Hundreds of people fled the historic Istiklal Avenue after the blast, as ambulances and police rushed in. The Beyoğlu district of Turkey’s largest city was packed with shoppers, tourists and families as usual over the weekend.
Video footage obtained by Reuters showed the moment the blast went off at 4:13 p.m. (1313 GMT), sending debris into the air and leaving several people lying on the ground and others stumbling away.
Hours after the blast, Vice President Fuat Oktay visited the site to provide an update on the dead and injured and promised to resolve the matter “very soon”.
Authorities later announced that a government ministry employee and his daughter were among the dead. Five people were in intensive care at the hospital, two of whom are in critical condition.
No one has claimed responsibility for the explosion.
Istanbul and other Turkish cities have been targeted by Kurdish separatists, Islamist militants and other groups in the past, including in several attacks in 2015 and 2016.
“Attempts to defeat Turkey and the Turkish people through terrorism will fail today as they did yesterday and tomorrow,” Erdogan told a news conference before flying to Indonesia to attend a summit of the Group of 20 leading economies.
“Our people can be sure that the perpetrators … will be punished as they deserve,” he said, adding that preliminary information indicated that “a woman played a role.”
“It would be wrong to say that this is definitely a terrorist attack, but the initial developments and my governor’s initial intelligence indicate that it smacks of terrorism,” he added.
Justice Minister Bekir Bozdag was quoted by the state-run Anadolu Agency as saying that a woman had been sitting on a bench for more than 40 minutes before leaving, suggesting that the blast was planned or detonated from afar.
‘PEOPLE GET IN’
Reuters footage showed people tending to victims after the blast, while white-coated investigators later collected material from the scene, where chunks of concrete planting material were strewn across the avenue lined with shops and restaurants.
“When I heard the explosion, I was petrified, people froze, looking at each other. Then people started running. What else to do,” said Mehmet Akus, 45, a restaurant worker in Istiklal.
“Relatives called me, they know I work in Istiklal. I reassured them,” he told Reuters.
A helicopter flew over the scene and several ambulances were stationed in nearby Taksim Square. The Turkish Red Crescent said the blood had been donated to nearby hospitals.
If confirmed, it would be the first major explosion in Istanbul in several years.

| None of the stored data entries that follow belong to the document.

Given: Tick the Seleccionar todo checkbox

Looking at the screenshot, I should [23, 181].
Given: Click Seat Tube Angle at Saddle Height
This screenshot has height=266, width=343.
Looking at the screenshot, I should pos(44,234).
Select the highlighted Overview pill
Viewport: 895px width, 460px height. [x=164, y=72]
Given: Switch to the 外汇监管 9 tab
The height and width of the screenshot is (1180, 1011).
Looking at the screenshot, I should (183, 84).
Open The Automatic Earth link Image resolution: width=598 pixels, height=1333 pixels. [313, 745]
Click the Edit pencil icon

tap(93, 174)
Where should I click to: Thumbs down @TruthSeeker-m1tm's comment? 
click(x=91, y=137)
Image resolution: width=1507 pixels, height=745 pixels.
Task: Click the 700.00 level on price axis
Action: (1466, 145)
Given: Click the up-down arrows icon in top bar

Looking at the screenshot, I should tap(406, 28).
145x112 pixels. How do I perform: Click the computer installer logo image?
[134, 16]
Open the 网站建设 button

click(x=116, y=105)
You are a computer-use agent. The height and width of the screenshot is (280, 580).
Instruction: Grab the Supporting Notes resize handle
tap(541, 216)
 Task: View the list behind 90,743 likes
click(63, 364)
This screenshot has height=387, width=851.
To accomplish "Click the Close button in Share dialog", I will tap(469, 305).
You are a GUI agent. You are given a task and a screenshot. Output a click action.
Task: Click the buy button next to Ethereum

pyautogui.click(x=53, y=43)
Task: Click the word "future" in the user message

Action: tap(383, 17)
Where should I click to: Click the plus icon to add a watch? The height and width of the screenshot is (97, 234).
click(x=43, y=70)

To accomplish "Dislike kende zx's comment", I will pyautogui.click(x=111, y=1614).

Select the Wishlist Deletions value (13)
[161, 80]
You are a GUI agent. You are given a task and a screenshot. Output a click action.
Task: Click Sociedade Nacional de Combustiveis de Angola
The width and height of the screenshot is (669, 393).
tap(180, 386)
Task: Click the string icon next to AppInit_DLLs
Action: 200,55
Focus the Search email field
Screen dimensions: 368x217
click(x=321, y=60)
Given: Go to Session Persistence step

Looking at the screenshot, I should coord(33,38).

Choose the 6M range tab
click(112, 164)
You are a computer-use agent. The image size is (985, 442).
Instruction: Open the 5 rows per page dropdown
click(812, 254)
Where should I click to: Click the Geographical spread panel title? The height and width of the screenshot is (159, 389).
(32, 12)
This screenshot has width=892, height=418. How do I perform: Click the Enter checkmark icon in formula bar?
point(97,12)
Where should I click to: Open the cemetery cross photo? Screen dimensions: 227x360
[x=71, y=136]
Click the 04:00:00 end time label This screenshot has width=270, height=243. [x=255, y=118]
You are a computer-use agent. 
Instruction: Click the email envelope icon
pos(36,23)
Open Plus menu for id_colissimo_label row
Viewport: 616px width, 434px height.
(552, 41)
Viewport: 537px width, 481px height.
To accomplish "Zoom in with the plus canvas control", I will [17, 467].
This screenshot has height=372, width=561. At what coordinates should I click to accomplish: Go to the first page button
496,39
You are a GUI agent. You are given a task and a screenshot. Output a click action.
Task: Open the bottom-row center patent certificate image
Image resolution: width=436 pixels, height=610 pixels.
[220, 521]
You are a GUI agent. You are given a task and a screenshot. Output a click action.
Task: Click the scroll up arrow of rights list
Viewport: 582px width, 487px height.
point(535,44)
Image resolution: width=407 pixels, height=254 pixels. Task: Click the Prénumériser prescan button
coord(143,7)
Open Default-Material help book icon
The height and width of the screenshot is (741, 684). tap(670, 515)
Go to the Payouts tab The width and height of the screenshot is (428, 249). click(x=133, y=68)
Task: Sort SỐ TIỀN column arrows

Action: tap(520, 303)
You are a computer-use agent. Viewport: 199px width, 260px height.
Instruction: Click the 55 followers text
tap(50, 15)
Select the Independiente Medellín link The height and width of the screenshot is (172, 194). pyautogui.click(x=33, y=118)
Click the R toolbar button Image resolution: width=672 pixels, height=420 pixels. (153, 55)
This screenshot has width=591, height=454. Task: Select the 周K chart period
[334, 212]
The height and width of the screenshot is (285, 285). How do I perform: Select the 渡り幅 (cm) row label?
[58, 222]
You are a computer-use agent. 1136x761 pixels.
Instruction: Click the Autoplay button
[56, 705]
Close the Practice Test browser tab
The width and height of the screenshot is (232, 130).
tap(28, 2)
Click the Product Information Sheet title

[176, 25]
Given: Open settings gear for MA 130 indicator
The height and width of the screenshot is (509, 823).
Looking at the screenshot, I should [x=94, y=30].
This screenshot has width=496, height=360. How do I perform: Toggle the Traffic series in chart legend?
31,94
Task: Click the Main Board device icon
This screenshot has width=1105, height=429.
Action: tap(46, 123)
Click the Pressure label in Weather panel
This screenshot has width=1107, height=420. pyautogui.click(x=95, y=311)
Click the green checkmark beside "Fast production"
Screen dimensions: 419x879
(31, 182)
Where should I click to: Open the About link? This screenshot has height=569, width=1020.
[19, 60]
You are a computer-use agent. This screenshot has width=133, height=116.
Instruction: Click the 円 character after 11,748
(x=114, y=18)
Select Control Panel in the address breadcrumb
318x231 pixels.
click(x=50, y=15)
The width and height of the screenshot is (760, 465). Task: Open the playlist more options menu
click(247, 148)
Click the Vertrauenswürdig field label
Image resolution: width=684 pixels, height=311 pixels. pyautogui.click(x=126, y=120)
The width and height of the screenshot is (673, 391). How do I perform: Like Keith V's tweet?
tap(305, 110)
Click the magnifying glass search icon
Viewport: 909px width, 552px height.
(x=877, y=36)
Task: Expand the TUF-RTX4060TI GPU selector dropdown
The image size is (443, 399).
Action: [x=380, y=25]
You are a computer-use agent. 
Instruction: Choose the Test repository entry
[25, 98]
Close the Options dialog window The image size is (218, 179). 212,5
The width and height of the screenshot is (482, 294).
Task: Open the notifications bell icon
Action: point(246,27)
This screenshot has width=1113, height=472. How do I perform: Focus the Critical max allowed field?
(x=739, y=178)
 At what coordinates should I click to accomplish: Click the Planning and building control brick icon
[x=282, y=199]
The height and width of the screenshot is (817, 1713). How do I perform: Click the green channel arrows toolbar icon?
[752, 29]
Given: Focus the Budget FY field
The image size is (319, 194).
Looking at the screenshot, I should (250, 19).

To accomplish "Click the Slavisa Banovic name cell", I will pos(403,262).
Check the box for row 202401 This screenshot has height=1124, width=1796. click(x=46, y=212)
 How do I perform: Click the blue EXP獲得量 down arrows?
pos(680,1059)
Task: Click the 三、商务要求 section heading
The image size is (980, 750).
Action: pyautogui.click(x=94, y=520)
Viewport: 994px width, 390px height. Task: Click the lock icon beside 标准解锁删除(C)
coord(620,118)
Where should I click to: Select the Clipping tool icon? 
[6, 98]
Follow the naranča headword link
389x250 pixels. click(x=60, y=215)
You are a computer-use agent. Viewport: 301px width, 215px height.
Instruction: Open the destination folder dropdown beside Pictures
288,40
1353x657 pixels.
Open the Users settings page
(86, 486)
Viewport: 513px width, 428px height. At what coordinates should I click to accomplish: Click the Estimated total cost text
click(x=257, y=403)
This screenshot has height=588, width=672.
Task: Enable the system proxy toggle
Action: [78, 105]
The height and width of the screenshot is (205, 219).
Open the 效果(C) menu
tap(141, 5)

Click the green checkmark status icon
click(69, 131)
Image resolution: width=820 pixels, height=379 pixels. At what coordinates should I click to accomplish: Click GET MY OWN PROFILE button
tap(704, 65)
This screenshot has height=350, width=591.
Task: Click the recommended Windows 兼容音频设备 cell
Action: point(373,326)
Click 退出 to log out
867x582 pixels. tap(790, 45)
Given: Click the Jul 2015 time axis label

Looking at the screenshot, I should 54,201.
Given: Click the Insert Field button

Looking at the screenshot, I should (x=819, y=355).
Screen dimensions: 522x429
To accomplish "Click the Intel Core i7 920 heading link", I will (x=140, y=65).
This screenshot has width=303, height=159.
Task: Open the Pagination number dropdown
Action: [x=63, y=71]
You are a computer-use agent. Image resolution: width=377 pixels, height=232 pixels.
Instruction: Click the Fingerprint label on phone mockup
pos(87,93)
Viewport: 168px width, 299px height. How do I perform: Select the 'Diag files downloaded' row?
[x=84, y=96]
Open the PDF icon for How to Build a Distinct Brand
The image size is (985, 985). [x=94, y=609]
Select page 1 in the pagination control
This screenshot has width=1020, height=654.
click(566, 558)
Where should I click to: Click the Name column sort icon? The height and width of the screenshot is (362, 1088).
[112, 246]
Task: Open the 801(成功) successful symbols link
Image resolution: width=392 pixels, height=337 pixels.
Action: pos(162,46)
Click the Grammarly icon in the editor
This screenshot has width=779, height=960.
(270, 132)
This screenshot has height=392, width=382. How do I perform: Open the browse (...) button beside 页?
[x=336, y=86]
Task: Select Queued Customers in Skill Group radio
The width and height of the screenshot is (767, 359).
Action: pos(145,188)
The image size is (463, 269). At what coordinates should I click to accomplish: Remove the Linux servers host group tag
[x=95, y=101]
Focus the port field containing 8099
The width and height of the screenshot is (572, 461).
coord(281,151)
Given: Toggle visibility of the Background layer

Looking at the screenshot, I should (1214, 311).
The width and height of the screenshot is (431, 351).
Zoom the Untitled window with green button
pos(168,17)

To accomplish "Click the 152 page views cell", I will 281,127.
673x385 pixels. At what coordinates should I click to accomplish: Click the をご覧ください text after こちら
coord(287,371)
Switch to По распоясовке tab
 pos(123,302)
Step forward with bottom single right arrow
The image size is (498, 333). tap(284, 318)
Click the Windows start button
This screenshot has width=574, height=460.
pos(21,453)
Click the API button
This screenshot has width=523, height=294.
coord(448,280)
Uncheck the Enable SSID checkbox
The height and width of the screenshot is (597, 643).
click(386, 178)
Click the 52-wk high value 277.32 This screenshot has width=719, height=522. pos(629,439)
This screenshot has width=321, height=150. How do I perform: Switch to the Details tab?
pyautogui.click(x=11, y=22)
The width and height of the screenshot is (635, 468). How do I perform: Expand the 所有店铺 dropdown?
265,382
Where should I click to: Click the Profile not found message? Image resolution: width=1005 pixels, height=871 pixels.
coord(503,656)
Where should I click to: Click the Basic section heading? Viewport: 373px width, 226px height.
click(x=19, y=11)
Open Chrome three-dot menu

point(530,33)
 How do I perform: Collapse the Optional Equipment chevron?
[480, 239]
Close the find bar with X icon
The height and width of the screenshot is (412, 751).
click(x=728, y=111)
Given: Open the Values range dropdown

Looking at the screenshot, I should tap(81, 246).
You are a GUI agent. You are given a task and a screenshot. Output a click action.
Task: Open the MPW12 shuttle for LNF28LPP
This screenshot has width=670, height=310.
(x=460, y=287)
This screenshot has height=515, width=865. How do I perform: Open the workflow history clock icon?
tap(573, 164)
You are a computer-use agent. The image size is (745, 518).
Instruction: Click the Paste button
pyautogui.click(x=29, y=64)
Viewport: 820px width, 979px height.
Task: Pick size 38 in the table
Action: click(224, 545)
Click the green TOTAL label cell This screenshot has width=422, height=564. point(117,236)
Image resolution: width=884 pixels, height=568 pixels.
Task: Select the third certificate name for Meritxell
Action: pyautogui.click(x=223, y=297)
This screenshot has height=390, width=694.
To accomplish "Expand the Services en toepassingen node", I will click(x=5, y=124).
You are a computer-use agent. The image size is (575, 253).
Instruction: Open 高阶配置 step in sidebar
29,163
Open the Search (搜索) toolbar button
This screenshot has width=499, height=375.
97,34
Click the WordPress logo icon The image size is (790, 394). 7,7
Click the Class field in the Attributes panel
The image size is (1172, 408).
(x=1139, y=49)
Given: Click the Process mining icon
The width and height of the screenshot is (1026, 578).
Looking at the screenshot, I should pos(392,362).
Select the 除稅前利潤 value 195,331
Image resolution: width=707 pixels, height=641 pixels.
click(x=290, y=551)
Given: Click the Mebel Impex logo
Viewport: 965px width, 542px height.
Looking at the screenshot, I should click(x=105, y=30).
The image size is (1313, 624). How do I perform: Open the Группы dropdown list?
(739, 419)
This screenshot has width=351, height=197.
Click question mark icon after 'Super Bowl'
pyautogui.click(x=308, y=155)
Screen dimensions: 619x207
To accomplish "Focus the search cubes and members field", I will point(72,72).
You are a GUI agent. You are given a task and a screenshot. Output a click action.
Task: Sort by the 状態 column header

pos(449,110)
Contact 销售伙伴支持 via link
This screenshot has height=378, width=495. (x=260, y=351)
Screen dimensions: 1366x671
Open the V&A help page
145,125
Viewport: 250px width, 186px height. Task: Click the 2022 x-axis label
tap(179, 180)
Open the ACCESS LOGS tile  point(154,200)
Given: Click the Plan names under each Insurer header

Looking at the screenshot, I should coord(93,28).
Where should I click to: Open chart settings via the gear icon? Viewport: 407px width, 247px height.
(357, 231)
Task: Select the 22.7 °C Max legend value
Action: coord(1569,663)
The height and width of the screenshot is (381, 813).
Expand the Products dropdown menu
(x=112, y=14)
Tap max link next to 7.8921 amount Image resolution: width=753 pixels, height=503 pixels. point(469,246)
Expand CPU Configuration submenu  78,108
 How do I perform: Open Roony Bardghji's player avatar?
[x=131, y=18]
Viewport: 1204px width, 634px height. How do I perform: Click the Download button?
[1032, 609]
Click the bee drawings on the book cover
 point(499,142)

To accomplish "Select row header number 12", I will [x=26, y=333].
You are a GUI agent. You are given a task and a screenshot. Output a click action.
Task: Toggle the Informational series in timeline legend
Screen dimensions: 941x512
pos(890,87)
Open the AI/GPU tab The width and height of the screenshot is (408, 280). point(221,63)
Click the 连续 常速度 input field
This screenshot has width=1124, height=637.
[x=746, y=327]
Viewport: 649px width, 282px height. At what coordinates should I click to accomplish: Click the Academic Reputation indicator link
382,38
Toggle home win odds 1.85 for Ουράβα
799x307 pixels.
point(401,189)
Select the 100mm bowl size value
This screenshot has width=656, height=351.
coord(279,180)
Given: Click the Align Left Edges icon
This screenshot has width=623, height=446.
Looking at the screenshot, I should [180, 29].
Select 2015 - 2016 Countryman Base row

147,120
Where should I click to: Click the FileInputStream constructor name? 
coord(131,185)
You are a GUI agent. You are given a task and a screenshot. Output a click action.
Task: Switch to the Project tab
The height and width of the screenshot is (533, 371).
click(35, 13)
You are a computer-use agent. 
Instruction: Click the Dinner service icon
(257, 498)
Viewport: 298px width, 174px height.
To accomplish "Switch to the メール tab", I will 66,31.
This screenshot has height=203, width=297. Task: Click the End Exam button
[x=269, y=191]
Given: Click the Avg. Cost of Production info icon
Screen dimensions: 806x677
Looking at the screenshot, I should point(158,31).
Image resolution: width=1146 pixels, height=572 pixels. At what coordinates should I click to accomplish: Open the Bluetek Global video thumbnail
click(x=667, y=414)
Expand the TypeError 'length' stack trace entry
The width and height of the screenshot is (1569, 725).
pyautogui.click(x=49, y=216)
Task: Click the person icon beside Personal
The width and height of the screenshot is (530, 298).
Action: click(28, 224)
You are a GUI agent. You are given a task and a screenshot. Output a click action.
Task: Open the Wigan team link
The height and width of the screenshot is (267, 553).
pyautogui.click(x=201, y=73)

Twin bombings outside an Istanbul football stadium in December 2016, claimed by an offshoot of the militant Kurdistan Workers’ Party (PKK), which is designated a terrorist group by Turkey, the European Union and the United States, killed 38 people and injured 155 others.
Condemnation of the attack and condolences to the victims were expressed by several countries, including Greece, Egypt, Ukraine, Great Britain, Azerbaijan, Italy and Pakistan.
European Council President Charles Michel tweeted his condolences to the victims following the “appalling news”.